Author: Jon Thares Davidann
Publisher:
Published: 2013
Total Pages: 204
ISBN-13: 9780205848485
DOWNLOAD EBOOKAuthor: Urs Bitterli
Publisher: Stanford University Press
Published: 1989
Total Pages: 228
ISBN-13: 9780804721769
DOWNLOAD EBOOKMost histories of exploration are written from the viewpoint of the explorers. This book, now available in paperback, focuses instead on the cultural encounters between European explorers and non-European people, reconstructing the experiences of both sides. The result is a remarkable work of comparative cultural history, ranging from North America to the South Pacific and from the voyages of Columbus to those of Captain Cook. Bitterli distinguishes three basic forms of cultural encounter: superficial contact, as in the early relations between Europe and China; a prolonged relationship, like that between missionaries and the North American Indians; and collision, leading to the destruction of the weaker partner, as happened in the Spanish Conquest of the West Indies and of Mexico. In a series of case studies Bitterli examines these types of cultural encounter, drawing on a wide range of primary sources.

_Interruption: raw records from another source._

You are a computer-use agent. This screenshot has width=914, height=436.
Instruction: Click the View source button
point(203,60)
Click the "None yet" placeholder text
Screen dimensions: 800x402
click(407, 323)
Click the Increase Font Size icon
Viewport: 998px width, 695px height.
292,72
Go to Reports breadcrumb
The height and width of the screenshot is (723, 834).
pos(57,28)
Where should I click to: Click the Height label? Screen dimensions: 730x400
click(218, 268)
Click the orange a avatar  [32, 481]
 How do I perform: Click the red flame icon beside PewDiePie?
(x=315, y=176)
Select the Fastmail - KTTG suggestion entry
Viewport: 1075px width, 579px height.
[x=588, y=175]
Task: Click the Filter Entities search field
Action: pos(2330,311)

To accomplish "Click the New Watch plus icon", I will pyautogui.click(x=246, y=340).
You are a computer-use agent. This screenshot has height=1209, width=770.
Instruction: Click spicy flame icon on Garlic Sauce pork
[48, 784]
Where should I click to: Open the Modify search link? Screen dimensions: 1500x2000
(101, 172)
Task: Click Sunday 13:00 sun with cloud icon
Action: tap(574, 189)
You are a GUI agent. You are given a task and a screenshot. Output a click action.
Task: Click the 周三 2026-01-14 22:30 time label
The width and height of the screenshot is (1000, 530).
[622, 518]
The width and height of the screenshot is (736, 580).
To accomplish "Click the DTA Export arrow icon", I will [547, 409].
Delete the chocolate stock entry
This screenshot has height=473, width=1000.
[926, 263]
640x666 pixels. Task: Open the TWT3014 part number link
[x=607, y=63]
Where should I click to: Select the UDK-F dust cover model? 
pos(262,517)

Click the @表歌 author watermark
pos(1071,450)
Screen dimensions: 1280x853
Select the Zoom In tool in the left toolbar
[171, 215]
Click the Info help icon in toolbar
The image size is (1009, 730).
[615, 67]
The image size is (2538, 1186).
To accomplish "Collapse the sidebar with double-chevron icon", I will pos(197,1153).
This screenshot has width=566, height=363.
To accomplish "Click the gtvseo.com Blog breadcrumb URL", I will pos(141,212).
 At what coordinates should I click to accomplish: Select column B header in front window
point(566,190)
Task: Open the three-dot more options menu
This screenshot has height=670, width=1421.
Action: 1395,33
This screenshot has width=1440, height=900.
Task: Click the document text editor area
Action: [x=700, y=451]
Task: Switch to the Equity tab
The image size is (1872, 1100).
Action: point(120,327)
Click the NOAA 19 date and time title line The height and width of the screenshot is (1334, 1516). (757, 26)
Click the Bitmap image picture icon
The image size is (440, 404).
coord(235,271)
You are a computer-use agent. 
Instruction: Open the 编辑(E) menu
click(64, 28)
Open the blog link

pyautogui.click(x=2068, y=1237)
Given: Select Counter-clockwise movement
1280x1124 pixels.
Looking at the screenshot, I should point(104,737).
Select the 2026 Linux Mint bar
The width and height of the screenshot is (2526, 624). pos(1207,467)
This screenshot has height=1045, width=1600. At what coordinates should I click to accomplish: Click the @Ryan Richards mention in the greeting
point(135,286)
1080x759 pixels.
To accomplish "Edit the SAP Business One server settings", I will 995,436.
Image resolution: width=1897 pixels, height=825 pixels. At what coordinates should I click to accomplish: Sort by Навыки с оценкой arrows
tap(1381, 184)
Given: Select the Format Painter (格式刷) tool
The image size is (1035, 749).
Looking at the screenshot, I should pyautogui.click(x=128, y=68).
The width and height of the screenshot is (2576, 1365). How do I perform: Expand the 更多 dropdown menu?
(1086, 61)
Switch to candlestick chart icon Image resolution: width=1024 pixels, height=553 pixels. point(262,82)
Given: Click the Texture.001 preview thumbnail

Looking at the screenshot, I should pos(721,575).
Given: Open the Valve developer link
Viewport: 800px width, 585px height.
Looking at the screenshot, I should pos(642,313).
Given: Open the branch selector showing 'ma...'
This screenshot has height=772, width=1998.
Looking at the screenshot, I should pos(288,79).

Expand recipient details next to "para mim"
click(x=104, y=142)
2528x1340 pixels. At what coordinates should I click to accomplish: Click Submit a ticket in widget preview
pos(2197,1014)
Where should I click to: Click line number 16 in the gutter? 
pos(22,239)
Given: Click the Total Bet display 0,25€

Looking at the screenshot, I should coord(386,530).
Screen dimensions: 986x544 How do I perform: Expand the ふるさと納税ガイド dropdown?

Author: Stephen Greenblatt
Publisher: Univ of California Press
Published: 1993
Total Pages: 368
ISBN-13: 9780520080201
DOWNLOAD EBOOKThe five centuries which have passed since the discovery of the New World have not diminished the overwhelming importance or strangeness of the early encounter between Europeans and native Americans. This collection of essays offers a multidisciplinary approach to this meeting of cultures.